介護報酬改定 政府 新型コロナ対策費を上乗せする方針

来年4月に改定される介護報酬について、政府が新型コロナウイルス対策の費用として0.05%分を上乗せし、全体で0.7%のプラス改定にする方針を決めたことが分かりました。

介護事業所に支払われる介護報酬は3年に1度見直され、前回、平成30年の改定では0.54%引き上げられました。

しかし、厚生労働省によりますと、人手不足による人件費の上昇などで介護事業所全体の利益率が低下しているうえ「新型コロナウイルスの流行前より収支が悪化した」という事業所は、ことし10月の時点で3分の1近くに上っています。

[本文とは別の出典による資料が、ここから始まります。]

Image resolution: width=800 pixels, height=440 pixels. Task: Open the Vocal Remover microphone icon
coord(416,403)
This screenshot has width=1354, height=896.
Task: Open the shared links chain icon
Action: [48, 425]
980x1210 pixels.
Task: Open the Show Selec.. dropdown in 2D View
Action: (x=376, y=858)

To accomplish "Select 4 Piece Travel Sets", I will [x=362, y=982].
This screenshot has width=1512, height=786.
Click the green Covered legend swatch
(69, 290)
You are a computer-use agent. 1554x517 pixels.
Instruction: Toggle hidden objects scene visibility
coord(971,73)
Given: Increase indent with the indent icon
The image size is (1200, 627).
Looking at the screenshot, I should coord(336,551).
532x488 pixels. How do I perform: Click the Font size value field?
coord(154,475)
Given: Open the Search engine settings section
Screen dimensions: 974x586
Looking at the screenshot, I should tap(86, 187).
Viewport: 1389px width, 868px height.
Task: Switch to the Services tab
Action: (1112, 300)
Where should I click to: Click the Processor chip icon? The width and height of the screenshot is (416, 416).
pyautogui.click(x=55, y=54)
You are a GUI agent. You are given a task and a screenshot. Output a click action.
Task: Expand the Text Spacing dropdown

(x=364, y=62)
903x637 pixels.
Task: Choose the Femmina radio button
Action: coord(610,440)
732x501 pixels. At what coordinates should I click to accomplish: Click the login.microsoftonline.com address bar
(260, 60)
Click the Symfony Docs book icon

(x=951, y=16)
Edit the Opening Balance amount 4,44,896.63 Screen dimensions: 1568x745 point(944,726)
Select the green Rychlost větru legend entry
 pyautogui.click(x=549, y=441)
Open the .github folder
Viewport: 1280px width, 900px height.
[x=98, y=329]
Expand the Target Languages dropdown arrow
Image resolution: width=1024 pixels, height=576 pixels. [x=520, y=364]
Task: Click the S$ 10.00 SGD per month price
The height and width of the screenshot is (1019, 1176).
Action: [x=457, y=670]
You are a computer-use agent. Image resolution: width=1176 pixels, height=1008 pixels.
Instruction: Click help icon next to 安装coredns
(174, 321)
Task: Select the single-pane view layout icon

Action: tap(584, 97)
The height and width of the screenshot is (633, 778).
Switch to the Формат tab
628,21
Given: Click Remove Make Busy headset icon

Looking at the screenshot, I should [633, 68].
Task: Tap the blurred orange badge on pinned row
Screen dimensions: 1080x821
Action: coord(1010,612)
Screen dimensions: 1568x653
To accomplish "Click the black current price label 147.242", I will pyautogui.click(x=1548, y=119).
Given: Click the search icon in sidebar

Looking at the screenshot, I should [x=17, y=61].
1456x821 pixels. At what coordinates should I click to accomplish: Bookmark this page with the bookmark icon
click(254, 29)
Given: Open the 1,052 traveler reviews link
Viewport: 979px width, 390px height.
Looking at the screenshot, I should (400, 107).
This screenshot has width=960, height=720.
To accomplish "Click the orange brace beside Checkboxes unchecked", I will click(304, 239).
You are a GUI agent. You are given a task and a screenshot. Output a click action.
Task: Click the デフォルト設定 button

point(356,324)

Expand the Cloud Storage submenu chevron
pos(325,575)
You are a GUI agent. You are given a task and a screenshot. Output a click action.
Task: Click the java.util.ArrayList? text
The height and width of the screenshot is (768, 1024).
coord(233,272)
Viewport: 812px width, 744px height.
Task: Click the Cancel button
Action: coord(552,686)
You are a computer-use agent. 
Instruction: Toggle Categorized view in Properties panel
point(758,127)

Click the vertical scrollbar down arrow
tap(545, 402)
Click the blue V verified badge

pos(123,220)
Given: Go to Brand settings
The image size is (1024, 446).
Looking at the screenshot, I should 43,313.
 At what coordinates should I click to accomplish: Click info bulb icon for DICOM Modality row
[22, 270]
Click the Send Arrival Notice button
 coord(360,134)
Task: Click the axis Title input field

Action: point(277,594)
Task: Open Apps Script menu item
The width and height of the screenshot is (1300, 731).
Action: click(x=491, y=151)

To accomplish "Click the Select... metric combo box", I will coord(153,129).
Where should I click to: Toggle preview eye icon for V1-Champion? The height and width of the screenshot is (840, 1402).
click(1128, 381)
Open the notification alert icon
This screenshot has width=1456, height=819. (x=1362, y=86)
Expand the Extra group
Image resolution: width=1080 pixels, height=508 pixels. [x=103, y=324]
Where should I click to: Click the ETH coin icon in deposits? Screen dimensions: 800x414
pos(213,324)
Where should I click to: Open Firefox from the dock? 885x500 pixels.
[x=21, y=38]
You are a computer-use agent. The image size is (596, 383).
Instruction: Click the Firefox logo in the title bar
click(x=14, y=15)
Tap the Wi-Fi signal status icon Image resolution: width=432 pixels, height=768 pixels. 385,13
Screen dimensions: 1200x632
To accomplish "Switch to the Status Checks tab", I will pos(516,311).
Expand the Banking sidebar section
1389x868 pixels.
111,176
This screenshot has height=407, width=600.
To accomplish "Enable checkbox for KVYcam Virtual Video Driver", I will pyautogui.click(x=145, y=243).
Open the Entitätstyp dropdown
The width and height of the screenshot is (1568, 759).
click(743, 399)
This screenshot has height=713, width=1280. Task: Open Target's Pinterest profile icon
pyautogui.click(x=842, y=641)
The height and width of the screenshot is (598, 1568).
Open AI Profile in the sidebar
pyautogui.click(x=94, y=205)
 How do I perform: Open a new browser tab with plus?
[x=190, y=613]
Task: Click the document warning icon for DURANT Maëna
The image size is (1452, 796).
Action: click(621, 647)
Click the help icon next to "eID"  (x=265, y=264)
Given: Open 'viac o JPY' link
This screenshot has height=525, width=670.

このため、厚生労働省がプラス改定を求めたのに対し、財務省は応じる考えを示しつつも、年間10兆円を超える介護費用の伸びを抑えるため、大幅な引き上げには慎重な姿勢を見せていました。

関係者によりますと、15日までに政府内で調整を行った結果、0.05%分を新型コロナウイルスの対策に充てることを条件に、全体で0.7%のプラス改定にする方針が決まったということです。

一方、新型コロナウイルス対策の0.05%分については、流行が収束するまでの暫定的な措置とする方針です。

週内に田村厚生労働大臣と麻生副総理兼財務大臣が会談して正式に合意し、年明けに介護サービスごとの具体的な報酬額が決まる見通しです。